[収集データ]
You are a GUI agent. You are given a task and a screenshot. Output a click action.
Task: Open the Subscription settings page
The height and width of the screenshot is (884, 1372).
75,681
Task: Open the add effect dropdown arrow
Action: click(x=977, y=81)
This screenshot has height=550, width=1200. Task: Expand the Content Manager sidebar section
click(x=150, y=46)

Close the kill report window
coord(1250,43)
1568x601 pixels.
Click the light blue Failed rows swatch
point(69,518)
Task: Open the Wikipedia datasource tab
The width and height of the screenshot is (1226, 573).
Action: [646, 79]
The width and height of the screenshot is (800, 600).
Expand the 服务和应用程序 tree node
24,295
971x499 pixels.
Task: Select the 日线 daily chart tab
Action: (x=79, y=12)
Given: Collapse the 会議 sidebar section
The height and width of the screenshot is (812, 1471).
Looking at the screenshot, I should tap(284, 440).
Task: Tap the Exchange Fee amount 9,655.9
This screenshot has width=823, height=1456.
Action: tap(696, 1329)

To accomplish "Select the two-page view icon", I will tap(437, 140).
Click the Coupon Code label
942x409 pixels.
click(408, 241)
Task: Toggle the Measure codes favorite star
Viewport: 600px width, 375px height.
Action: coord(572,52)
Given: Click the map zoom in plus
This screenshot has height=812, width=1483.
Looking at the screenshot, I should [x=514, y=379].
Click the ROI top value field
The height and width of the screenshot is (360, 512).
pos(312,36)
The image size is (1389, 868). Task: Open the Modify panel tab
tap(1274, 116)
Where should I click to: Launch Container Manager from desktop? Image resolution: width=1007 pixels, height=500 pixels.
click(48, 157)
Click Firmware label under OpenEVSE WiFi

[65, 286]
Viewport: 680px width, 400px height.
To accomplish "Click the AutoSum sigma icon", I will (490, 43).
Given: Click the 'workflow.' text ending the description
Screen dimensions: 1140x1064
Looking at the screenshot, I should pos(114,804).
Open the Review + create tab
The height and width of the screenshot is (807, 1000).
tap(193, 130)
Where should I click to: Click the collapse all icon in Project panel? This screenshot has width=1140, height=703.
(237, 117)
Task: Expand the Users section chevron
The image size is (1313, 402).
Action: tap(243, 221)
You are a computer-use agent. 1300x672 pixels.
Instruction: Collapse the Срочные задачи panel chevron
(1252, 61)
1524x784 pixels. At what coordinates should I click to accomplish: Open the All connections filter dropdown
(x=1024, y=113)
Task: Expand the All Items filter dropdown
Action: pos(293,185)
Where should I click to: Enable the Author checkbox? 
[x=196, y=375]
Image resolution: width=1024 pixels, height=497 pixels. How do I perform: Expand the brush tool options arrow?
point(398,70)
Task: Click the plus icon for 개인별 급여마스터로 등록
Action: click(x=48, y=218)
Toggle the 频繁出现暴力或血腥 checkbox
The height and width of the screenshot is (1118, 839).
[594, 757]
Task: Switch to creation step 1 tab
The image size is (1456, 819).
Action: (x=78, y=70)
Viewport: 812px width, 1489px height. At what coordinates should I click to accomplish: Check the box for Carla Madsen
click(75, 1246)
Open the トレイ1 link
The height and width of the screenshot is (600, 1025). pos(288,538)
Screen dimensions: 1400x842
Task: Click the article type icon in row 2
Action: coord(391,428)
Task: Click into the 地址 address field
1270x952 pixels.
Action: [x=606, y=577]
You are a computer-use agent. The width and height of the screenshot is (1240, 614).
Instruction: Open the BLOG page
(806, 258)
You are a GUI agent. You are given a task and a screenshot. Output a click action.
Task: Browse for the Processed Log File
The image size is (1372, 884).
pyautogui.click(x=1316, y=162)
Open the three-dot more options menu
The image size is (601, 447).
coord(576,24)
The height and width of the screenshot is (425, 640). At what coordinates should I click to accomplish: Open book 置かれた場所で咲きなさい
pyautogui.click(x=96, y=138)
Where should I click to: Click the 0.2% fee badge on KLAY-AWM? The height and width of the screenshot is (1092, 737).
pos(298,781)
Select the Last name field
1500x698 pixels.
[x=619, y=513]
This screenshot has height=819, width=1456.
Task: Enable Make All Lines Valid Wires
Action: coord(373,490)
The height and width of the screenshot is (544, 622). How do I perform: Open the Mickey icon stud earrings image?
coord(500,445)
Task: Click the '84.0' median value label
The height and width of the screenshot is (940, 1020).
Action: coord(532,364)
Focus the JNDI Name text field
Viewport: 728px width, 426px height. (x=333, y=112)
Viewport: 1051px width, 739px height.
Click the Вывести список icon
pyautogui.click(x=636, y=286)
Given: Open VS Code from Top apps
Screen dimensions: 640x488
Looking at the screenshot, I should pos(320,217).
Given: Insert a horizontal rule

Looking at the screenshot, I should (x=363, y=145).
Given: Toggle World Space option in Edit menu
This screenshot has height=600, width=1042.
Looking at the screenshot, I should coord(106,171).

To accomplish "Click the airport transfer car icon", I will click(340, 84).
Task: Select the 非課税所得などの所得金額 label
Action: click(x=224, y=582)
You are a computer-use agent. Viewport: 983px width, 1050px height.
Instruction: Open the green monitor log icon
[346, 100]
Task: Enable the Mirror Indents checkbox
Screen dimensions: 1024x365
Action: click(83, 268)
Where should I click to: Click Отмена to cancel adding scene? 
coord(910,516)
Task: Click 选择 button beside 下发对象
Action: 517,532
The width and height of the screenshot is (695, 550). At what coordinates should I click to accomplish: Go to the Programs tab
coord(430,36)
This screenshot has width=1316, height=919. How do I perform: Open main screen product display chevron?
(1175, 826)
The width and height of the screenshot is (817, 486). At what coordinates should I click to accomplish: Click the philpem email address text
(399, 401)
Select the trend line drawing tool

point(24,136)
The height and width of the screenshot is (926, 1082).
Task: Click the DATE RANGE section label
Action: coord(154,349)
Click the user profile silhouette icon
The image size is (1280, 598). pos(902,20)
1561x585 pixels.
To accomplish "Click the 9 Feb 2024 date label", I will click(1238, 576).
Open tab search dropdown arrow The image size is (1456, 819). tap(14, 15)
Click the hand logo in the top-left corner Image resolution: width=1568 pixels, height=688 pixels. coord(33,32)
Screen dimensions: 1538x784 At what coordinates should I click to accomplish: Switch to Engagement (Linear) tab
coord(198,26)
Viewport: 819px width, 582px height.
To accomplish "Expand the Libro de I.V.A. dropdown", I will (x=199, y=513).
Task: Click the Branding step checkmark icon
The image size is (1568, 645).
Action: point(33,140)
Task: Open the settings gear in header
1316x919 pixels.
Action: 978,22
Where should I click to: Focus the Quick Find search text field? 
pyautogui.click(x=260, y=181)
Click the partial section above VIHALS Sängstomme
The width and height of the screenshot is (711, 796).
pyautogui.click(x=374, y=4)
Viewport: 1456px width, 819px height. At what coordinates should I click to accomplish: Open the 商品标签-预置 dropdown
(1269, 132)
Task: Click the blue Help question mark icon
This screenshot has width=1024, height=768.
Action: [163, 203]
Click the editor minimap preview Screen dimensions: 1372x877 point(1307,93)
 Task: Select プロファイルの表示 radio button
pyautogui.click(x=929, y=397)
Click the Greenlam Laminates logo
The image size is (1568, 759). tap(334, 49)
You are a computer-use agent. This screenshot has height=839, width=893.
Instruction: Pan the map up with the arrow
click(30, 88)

▶ _作業目標_
「Viewport: 680px width, 400px height.」を含む行から「tap(193, 130)」を含む行まで（両端を含む）の資料を、「番号」と「行」の2列からなるMarkdownの表で表せ。空行は除くこと。

▶ _想定解答_
| 番号 | 行 |
|---|---|
| 1 | Viewport: 680px width, 400px height. |
| 2 | To accomplish "Click the AutoSum sigma icon", I will (490, 43). |
| 3 | Given: Click the 'workflow.' text ending the description |
| 4 | Screen dimensions: 1140x1064 |
| 5 | Looking at the screenshot, I should pos(114,804). |
| 6 | Open the Review + create tab |
| 7 | The height and width of the screenshot is (807, 1000). |
| 8 | tap(193, 130) |